Efficiency of the Pendulum Damper with a Mobile Suspension Point

The paper posed and solved a new dynamic problem, which is a generalization of the well-known classical problem of suppressing forced vibrations of high-rise flexible objects with the use of pendulum dampers. A mathematical model describing forced vibrations of a vibroprotection system equipped with a pendulum damper and a movable suspension point was built. The model is a system of nonlinear differential equations, after linearization and averaging of which for one period, the formula for the frequency response of the vibroprotection system was established.

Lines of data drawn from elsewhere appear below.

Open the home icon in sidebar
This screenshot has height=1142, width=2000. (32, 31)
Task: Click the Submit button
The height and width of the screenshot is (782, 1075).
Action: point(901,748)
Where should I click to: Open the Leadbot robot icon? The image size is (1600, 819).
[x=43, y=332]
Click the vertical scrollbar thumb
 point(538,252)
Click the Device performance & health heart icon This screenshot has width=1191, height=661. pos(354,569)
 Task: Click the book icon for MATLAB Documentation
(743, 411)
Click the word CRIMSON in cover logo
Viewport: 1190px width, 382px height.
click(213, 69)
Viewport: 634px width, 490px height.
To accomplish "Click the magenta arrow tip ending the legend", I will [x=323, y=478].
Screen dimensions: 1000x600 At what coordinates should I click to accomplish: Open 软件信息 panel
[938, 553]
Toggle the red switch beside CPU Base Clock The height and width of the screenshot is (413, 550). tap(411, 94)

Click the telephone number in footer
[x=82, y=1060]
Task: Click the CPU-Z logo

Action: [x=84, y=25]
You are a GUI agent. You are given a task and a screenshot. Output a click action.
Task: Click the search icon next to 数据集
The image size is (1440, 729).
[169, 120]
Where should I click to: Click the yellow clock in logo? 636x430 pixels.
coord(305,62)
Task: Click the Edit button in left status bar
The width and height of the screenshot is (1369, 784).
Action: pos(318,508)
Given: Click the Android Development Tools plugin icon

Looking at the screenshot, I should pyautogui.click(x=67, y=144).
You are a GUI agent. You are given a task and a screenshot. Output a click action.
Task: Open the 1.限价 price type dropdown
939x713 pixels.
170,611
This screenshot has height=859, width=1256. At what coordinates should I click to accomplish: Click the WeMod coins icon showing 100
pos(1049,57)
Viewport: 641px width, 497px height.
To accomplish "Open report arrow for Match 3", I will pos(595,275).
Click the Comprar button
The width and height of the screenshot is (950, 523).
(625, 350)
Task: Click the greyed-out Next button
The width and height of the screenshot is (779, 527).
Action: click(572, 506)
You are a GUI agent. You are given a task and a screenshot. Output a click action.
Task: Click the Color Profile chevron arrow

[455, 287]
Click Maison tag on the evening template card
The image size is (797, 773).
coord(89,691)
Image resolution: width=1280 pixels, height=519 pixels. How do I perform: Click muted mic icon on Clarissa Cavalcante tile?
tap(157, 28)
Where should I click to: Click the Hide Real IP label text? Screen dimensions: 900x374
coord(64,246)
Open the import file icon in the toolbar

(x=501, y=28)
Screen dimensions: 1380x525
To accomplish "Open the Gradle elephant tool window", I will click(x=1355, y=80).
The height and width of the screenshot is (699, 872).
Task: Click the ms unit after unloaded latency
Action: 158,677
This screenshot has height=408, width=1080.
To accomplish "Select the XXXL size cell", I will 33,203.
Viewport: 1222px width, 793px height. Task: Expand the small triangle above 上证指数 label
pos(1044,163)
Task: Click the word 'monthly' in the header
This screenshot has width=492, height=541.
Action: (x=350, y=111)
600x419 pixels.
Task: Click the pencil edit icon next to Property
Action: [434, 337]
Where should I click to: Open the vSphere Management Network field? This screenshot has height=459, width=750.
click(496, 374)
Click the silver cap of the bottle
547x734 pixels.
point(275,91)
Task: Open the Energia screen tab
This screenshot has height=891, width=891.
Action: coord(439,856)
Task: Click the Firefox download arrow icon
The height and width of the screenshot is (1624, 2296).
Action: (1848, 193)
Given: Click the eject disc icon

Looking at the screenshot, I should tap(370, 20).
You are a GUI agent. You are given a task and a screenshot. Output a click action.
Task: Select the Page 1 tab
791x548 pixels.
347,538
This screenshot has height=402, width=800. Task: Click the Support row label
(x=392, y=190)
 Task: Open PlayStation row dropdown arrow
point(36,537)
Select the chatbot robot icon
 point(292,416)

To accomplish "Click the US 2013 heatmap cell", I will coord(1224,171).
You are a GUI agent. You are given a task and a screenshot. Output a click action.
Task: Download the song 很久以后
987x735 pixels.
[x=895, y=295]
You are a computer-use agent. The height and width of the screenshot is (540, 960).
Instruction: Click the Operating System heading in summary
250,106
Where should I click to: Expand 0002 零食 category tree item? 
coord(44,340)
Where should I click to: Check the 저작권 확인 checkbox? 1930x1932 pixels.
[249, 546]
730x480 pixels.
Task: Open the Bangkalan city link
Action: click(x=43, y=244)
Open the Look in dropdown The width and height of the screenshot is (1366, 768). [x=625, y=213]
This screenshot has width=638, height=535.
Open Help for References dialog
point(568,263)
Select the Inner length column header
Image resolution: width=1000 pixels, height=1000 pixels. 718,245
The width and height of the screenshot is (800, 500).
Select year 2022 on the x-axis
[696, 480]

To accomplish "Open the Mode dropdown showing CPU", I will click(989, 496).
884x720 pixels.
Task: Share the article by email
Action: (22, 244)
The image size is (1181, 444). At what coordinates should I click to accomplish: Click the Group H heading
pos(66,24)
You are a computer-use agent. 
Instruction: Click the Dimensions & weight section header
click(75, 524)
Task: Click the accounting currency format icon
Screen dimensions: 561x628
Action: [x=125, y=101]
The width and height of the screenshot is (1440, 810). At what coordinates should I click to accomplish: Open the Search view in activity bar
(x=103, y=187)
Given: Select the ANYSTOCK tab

Within the framework of the obtained model, the frequency formula for small natural vibrations of the proposed absorber was also obtained and analyzed. The main regulating parameters of the damper was established, which determine its optimal tuning to the frequency of the carrier object. It is shown that the natural vibration frequency of the new damper coincides with the natural vibration frequency of a classical mathematical pendulum with an equivalent suspension length, which is equal to L_eq = L + mg/k. If the suspension point is fixed (k →∞), the frequency equation turns into a well-known formula for the frequency \( \upomega =\sqrt{g/L} \) of small natural oscillations of a mathematical pendulum. If the value of the stiffness coefficient of elastic elements tends to zero (k →0), the frequency of the absorber also tends to zero. An important design feature of the proposed pendulum is noted, which consists in the fact that due to the appropriate choice of three control parameters of the pendulum (k, L, and m), its frequency, if necessary, can be made any in the range from zero to \( \sqrt{g/L}. \) Numerical analysis of the dynamic behavior of the vibroprotection system showed a high efficiency of the proposed absorber. With the optimal adjustment of the damper parameters, the level of amplitudes of forced vibrations of the carrier body can be reduced by more than five times.